The post-summer return to work has come with a bigger bump that usual for legal teams in the hotel sector, as last week saw problems between Marriott International and the owners of the Waikiki Edition escalate.
The situation moved quickly, from Marriott being locked out, then briefly taking back control until the owners filed for bankruptcy. The operator asserted that it would pursue "tens of millions of dollars" of damages to its Edition brand and company as it settled in for a long legal battle.
Marriott's problems began in June with reports that the owner of the Waikiki Edition – one of only two hotels open under the brand – was suing both Marriott and Ian Schrager, claiming that the two had done nothing to grow the Edition name or brand and were ultimately responsible for making their hotel "a virtual ghost town".
The owner said that Marriott was responsible for construction overruns, as well as cost overruns after the hotel began operating, with the hotel having lost $6m between opening last October and June and recording occupancy of around 30% in the fourth quarter of 2010, below the 62% occupancy Marriott predicted in August 2009.
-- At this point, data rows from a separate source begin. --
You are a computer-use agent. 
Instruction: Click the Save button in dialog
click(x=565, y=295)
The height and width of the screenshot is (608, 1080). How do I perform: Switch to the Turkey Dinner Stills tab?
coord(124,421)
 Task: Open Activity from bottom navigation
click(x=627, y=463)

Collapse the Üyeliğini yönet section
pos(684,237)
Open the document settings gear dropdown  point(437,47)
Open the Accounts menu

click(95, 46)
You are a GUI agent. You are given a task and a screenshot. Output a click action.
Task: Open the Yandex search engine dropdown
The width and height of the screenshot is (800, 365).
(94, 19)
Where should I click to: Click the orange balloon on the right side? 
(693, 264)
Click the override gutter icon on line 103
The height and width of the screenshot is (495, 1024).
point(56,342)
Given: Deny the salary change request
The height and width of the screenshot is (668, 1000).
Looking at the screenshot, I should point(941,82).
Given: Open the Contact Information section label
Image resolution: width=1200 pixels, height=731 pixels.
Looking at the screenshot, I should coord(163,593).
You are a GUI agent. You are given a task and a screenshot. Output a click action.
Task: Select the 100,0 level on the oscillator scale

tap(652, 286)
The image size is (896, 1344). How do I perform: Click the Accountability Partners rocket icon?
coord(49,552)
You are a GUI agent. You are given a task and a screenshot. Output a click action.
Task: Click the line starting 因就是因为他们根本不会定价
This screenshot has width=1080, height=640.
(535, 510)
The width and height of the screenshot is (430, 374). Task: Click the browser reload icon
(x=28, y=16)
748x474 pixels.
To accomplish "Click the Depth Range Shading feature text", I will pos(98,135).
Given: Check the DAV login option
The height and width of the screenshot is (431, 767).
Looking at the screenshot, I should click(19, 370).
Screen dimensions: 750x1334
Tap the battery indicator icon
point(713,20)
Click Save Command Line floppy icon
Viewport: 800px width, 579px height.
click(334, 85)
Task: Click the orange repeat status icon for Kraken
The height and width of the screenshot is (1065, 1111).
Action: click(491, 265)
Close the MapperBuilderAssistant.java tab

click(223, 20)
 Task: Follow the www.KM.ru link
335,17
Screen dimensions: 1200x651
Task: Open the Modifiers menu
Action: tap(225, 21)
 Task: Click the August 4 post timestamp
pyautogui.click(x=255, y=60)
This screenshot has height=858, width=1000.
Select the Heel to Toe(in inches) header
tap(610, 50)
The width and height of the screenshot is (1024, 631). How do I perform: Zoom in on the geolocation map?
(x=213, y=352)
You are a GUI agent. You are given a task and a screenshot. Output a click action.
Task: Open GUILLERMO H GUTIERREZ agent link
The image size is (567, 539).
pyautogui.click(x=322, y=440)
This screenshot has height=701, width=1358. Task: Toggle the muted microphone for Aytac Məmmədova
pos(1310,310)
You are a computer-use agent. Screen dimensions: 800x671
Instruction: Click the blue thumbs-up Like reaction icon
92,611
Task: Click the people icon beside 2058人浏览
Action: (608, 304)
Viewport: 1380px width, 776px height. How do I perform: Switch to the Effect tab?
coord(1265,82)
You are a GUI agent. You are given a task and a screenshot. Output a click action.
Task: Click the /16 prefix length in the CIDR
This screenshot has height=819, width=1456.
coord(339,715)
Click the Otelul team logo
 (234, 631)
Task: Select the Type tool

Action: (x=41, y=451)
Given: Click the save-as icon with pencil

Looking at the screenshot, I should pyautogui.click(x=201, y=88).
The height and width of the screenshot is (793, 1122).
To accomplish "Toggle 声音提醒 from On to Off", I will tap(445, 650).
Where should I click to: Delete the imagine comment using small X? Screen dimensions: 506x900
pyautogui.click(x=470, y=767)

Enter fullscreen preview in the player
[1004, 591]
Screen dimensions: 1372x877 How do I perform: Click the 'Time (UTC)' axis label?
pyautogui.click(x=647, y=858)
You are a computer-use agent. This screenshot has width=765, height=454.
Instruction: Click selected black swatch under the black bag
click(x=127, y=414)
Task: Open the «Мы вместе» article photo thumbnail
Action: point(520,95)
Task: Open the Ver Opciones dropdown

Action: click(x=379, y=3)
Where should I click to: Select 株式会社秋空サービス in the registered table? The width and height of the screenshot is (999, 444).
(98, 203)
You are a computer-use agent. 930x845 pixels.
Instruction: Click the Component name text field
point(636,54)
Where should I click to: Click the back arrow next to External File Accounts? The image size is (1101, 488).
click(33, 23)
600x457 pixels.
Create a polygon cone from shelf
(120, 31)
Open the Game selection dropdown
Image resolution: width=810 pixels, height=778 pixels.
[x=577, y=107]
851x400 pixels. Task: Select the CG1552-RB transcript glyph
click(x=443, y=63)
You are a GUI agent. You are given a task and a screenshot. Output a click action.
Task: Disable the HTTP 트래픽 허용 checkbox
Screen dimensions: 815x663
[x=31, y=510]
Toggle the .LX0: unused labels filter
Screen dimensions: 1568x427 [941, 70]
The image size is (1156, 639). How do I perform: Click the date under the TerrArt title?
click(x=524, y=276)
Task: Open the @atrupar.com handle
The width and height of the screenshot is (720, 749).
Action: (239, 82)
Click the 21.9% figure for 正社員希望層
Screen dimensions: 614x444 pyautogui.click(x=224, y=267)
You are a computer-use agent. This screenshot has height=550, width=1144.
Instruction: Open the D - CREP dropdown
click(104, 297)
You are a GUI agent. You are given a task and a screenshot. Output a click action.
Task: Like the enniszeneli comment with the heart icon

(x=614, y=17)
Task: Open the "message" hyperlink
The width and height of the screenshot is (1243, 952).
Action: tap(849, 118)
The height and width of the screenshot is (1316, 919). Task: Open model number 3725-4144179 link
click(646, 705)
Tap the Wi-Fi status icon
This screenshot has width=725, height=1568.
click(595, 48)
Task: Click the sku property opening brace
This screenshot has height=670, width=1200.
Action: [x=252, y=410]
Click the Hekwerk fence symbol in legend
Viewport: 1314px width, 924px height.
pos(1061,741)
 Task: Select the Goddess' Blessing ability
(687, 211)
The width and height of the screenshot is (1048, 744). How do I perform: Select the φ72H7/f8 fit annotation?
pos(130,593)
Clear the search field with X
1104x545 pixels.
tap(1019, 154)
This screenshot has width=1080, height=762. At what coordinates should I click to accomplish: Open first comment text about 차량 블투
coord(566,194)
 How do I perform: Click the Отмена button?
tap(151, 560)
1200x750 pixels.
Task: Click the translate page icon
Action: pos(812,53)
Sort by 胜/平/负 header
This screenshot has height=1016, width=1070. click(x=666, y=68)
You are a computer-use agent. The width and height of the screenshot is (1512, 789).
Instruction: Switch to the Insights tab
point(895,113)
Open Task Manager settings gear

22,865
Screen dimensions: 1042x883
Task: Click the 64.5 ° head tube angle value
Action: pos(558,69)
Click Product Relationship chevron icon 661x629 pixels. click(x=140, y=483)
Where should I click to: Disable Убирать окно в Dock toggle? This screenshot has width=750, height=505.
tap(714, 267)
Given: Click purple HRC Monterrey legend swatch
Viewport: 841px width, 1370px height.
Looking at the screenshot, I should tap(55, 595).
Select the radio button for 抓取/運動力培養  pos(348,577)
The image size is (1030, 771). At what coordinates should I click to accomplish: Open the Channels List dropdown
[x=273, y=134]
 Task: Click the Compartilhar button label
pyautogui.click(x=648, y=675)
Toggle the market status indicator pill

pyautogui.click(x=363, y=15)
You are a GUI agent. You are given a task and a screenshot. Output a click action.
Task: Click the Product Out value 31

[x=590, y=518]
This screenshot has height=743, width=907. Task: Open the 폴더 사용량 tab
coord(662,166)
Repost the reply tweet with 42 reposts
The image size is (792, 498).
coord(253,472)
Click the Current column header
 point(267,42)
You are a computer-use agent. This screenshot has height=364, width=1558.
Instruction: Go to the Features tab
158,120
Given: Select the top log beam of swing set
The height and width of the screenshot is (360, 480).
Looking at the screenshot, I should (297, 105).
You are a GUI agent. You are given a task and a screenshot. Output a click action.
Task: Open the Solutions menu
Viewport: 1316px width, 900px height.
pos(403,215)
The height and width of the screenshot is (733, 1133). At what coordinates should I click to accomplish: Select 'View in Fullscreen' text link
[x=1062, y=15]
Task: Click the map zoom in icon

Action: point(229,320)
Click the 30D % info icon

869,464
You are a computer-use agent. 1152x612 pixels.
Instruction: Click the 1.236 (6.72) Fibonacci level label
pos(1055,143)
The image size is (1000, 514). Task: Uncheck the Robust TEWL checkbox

Marriott said that it was "surprised and perplexed" and would defend the action "vigorously". Since the most recent events, the group has said that occupancy rates reached 67% in July and were over 80% in August.
The company has now been somewhat stymied in its defence by the decision by the owners M Waikiki to declare bankruptcy, a move which came days after they changed the locks on the hotel and rebranded it as The Modern Honolulu, being run by Aqua Hotels & Resorts. During bankruptcy proceedings Marriott is prevented from filing any countersuits, which it said it would respect.
However, it will not be rolling over. Marriott said that the filing, which prevented it from retaking management of the hotel was a "self-defeating step that ultimately involves the destruction of significant value of the owner's asset". The company said its court filings would counter the "continuous stream of false and misleading statements" regarding its management of the hotel by the owner and its legal counsel.
Marriott said it would pursue damages "over time" giving an indication that, despite the rapid pace of events last week, bringing the hotel back into the fold, if at all, would be a slow process. For the operator, the hotel, although the first to open under the brand, could not, given its location, be described as a flagship and would not be a strategic loss to the portfolio.
However, with so few sites open under the flag, any negative attention will give developers pause. In June COO Arne Sorenson flagged-up three new contracts for the brand, and said that the group was in "advanced discussions" on another three, adding that the brand "could easily have 100 hotels".
In an interview with Amy McPherson, Marriott International's president & managing director, Europe, in the next print edition of Hotel Analyst, she emphasised the strategic importance of the brand for Marriott's growth. The company put its own cash into the purchase of the Berners Hotel in London for conversion to the flag, a hotel which will make for a much more suitable flagship than the Waikiki property.
Marriott is not opposed to continuing to bankroll the brand, as it tries to make up ground lost to rivals in the boutique space, such as Starwood Hotels & Resorts. The company is even facing a challenge from the once-beleagured Morgans Hotel Group, which expanding as a management company and is to open a Mondrian in Sea Containers House in London.
The company has suffered in the small pool that is the boutique world, having lost two of its executives at Edition to Morgans, but had since replaced Dan Flannery with Tim Miller, who includes Morgans on his CV. However, it does at least have one up on Hilton Worldwide, which is currently unable to launch a brand in the sector, as a condition of its settlement with Starwood post-Denizen.
Owners who feel that they are not seeing enough of a return on their management fees will be watching the case with interest. Marriott had a 30-year contract with M Waikiki to run the hotel, which the owner said had been a failure "due to gross mismanagement and Marriott's inability to successfully launch the Edition brand".
Launching a new brand during a downturn was always going to be tough, despite Marriott's size and Hawaii has also suffered after losing custom from Japan following the tsunami. What the exact state of trading was at the hotel and who is to take the credit or blame will be decided by the court. Marriott is deploying its own cash to jump-start Edition and it must now hope that the publicity around the Waikiki Edition and how it is perceived to handle it does not spill over to give developers reason to doubt the potential of its other brands for their properties.